Guest Post by R. Scott Okamoto
I submit this post as a reminder to myself the state of things for Asians in America. Even as we support Black Lives Matter, fight for humane treatment of immigrants, and do everything we can to help white men adjust to their shrinking dominion (no, not really), I raise my hand and ask America, "Do you see us?" I still don't think you do. Things are changing, yes. Having a couple of television shows with Asian American principal casts has felt like a revolution in mainstream America. My congressperson is Judy Chu. In so many ways, life is great and getting better. And yet…

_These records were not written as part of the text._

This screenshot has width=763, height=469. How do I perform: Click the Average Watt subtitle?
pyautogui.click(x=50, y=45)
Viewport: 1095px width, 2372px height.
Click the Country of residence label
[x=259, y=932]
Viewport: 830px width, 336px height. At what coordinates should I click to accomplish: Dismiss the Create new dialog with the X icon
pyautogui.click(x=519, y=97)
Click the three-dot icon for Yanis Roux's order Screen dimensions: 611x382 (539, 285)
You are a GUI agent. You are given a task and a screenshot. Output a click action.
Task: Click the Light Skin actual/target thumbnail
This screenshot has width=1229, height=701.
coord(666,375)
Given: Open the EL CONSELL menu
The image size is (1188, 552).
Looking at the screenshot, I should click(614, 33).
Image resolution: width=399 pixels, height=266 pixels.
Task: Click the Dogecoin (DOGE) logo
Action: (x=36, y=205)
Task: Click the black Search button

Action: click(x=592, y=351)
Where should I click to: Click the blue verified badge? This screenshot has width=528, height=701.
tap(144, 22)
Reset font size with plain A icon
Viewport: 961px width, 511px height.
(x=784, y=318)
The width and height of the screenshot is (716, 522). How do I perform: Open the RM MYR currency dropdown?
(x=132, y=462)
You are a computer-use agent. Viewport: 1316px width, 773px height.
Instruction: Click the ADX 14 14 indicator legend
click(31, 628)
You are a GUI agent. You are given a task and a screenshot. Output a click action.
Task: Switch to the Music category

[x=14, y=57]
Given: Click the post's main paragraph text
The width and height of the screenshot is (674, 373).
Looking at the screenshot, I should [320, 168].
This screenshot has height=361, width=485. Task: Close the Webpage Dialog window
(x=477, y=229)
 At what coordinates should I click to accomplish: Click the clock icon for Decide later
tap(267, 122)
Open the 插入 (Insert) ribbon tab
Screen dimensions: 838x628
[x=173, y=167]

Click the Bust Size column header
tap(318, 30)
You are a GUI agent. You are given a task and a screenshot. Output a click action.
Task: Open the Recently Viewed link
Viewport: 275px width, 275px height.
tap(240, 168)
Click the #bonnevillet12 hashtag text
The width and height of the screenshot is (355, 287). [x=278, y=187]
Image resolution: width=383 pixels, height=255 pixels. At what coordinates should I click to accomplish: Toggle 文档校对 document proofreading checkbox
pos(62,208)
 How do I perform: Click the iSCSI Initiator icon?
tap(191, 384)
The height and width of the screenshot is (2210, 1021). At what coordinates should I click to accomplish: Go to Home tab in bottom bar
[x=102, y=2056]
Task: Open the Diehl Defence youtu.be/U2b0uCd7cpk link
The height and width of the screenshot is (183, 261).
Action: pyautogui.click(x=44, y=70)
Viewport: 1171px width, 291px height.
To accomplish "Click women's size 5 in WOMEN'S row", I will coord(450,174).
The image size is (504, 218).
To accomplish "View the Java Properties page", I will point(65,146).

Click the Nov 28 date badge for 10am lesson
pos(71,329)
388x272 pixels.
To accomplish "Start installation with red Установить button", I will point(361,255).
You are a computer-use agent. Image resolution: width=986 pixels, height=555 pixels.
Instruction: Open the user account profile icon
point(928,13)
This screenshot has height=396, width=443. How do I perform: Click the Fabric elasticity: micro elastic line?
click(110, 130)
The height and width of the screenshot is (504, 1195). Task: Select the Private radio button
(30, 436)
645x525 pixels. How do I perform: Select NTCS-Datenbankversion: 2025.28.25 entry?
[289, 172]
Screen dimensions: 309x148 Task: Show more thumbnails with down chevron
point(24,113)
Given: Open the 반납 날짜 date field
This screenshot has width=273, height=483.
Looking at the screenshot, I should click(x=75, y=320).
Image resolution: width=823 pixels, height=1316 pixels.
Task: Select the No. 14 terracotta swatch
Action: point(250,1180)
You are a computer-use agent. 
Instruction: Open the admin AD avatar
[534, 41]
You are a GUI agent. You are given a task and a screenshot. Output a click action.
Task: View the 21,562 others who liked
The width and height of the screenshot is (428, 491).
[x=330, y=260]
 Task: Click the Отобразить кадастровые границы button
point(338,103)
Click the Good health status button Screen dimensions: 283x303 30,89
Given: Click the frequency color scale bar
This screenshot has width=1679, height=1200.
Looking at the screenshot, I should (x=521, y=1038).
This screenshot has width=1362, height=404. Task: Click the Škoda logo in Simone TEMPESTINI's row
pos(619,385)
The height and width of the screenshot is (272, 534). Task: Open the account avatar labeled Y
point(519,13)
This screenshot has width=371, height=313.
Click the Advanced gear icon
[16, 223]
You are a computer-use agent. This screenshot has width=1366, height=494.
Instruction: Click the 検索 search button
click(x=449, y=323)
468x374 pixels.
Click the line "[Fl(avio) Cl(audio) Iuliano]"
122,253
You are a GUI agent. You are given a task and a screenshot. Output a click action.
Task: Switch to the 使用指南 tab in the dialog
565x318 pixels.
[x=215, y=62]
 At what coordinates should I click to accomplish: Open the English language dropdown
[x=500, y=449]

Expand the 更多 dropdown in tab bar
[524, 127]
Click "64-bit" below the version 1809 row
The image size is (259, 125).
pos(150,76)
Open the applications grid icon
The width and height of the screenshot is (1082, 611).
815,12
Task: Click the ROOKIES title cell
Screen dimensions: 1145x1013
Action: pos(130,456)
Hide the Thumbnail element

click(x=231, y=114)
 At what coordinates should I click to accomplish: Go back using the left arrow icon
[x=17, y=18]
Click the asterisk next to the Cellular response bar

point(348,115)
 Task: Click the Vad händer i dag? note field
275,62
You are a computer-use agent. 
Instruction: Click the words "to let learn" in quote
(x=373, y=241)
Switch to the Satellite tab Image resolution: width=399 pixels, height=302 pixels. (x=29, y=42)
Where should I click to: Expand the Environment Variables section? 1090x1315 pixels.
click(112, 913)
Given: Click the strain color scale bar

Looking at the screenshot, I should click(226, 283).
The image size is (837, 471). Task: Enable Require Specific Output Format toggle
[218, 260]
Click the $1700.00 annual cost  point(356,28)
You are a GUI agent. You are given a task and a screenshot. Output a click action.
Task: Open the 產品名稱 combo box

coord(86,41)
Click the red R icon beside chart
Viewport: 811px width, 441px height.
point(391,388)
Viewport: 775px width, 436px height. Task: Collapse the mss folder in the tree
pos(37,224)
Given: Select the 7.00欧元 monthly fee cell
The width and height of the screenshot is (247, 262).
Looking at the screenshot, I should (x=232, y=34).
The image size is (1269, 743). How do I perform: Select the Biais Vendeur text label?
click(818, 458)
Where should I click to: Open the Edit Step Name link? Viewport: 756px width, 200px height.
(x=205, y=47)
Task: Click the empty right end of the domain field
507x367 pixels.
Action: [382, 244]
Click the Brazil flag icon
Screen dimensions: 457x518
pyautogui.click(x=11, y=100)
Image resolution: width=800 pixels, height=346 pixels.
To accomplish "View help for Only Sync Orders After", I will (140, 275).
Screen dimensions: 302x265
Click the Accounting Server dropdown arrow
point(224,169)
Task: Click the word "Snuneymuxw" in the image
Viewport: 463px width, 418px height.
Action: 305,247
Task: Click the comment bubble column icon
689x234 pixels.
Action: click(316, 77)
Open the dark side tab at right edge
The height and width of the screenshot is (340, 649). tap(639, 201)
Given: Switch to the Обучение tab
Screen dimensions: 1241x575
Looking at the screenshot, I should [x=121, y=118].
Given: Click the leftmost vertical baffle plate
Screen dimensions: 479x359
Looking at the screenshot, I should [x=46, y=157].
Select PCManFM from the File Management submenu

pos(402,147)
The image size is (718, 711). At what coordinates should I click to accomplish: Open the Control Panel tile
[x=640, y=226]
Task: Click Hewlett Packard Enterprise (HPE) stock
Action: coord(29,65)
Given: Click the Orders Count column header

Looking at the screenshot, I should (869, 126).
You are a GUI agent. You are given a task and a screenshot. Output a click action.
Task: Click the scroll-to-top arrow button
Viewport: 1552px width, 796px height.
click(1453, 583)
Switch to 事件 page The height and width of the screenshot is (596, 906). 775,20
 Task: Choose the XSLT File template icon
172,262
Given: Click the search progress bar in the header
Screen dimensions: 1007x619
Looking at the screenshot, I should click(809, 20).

My parents tell a story of life in Omaha, Nebraska, where my dad went to dental school in the mid-1960s. While at a gas station, they noticed a family staring at them. The mother pointed and said to her kids, "Oh, look at the cute little chinaman!" Today, I live in Pasadena, California. I play guitar in a band. I played baseball. I grew up hunting and fishing. I was an English professor for 15 years, and I was born at Fort Dix, New Jersey where my dad was a Captain serving his second stint in the army. So much Americana, it is to laugh.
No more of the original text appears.